The Sea Otters of Amchitka (1959)

Note: Today’s post on our blog was written by Dr. Richard Ravalli,  Associate Professor in the History Department of William Jessup University.  Thank you to him for his generosity to let us share about some of our wonderful films. 

During the coronavirus lockdown, I had the opportunity to work via e-mail with Angela Schmidt of the Alaska Film Archives at University of Alaska, Fairbanks. I was interested in the archive’s copy of the 1959 nature film The Sea Otters of Amchitka, produced by Thorne Films of Boulder, Colorado and shot by naturalist H. Robert Krear. It is the first completed documentary about the animals, and, having just finished a book on sea otter history but not having known about the film, I was very eager to get a glimpse of it. Luckily, despite the somewhat degraded state of the AFA’s print, Angela was able to digitize The Sea Otters of Amchitka and upload it for me to view.

At the same time, I was also in contact with Dr. Oakleigh Thorne of Thorne Films, who shared information about his work with Krear on the project. With gracious permission from “Oak,” now in his 90s and still going strong, Angela made the video clip public. But Dr. Thorne didn’t stop there. Searching his decades of records from hundreds of nature films produced by him beginning in the 1950s, he was able to locate a higher quality copy of the The Sea Otters of Amchitka and donated it to the AFA for digitization. This copy can now be seen on YouTube.

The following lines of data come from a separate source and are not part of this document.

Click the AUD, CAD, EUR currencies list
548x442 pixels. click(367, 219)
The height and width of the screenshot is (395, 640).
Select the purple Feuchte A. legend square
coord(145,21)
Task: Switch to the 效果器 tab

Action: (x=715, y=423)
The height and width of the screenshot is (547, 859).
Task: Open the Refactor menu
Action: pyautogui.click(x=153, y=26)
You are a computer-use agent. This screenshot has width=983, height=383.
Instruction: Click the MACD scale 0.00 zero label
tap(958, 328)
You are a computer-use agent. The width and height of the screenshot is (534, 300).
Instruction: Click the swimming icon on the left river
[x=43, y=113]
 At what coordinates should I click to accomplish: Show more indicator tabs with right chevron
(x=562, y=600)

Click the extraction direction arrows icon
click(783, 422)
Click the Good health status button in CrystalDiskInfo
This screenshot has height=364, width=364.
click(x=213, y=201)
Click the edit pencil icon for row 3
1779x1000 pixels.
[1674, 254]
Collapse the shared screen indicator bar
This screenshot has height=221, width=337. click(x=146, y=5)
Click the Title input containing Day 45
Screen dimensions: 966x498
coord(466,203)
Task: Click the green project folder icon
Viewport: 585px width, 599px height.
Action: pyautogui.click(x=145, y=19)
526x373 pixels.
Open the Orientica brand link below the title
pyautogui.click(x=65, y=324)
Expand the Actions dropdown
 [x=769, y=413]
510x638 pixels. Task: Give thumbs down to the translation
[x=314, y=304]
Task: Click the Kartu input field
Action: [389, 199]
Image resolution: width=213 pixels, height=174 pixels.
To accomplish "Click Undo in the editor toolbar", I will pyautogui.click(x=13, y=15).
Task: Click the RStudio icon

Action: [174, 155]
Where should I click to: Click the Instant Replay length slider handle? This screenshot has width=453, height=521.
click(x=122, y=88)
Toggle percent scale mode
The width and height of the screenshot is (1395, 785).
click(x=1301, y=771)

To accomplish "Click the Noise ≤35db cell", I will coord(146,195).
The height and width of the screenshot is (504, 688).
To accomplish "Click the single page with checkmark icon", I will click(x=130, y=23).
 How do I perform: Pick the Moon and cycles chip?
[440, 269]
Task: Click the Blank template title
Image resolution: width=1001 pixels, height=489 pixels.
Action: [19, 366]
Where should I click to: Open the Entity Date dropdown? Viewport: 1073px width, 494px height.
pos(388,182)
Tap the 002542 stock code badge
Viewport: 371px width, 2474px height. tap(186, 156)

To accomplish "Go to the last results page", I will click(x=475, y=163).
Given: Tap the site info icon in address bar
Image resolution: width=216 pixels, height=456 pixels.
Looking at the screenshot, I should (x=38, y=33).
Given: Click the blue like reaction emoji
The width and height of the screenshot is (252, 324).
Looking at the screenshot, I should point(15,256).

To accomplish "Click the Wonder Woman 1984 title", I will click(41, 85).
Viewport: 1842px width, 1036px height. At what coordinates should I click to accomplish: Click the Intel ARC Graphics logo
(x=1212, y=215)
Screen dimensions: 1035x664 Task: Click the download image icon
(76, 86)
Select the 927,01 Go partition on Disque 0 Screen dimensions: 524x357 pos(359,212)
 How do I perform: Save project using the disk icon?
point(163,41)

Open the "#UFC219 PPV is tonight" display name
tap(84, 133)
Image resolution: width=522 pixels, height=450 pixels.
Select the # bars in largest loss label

At the middle of the twentieth century, Amchitka was home to the largest concentration of the animals in the North Pacific. The opportunities that the otter population at the island provided for research were complicated by Cold War plans to test nuclear weapons there, a project that, following complaints from conservation officials, was halted until the 1960s. In the meantime, Fish and Wildlife Service biologist Karl Kenyon was working to transport sea otters from Amchitka to other locations in the Pacific to try to reverse some of the disastrous effects of the maritime fur trade. Animals were also flown from the island to Seattle’s Woodland Park Zoo beginning in 1954, where the first otters held in captivity in an American facility were displayed.

While at Amchitka in 1957 assisting Kenyon’s conservation efforts as a University of Colorado doctoral student, Krear was tasked with shooting footage for the documentary, with film provided by Thorne. He also narrated the The Sea Otters of Amchitka during final production in Colorado. Unfortunately, Krear, passed away in 2018, so I wasn’t able to talk with him about his work, but he did publish a memoir in 2006 titled Four Seasons North: Exploration and Research in the Artic and Subarctic, edited by Terri Garrett, with a section on his time at Amchitka. It offers a somewhat dry but intriguing account of his daily activities on the island, working with Kenyon and several others, including an Aleut Native assistant named Innokinty Golodoff. Their main task was to build a holding pen and capture sea otters for transport to Seattle and the Pribilof Islands. Sadly, all of the otters that left Amchitka by air perished before they could reach their destination. Nevertheless, the lessons learned allowed scientists to perfect translocation methods from the island, which proved largely successful for recovery of the animals throughout the Pacific Northwest in the decades to come.

Krear and Thorne were well aware of the sea otter’s value as a nature film celebrity. While The Sea Otters of Amchitka may have only been seen by conservation advocates and in educational settings prior to the closure of Thorne Films in the early 1970s, the production began the process of popularizing the endearing animals. Near the 34 minute mark, Krear predicts, “In the future it is hoped that the value of this animal to the world will be chiefly aesthetic, but biologists and conservationists anticipate difficulty in promoting this viewpoint.” Such concerns proved fleeting. As Krear noted simply yet poignantly about the film in his memoir years later, “Jacques Cousteau made one later.”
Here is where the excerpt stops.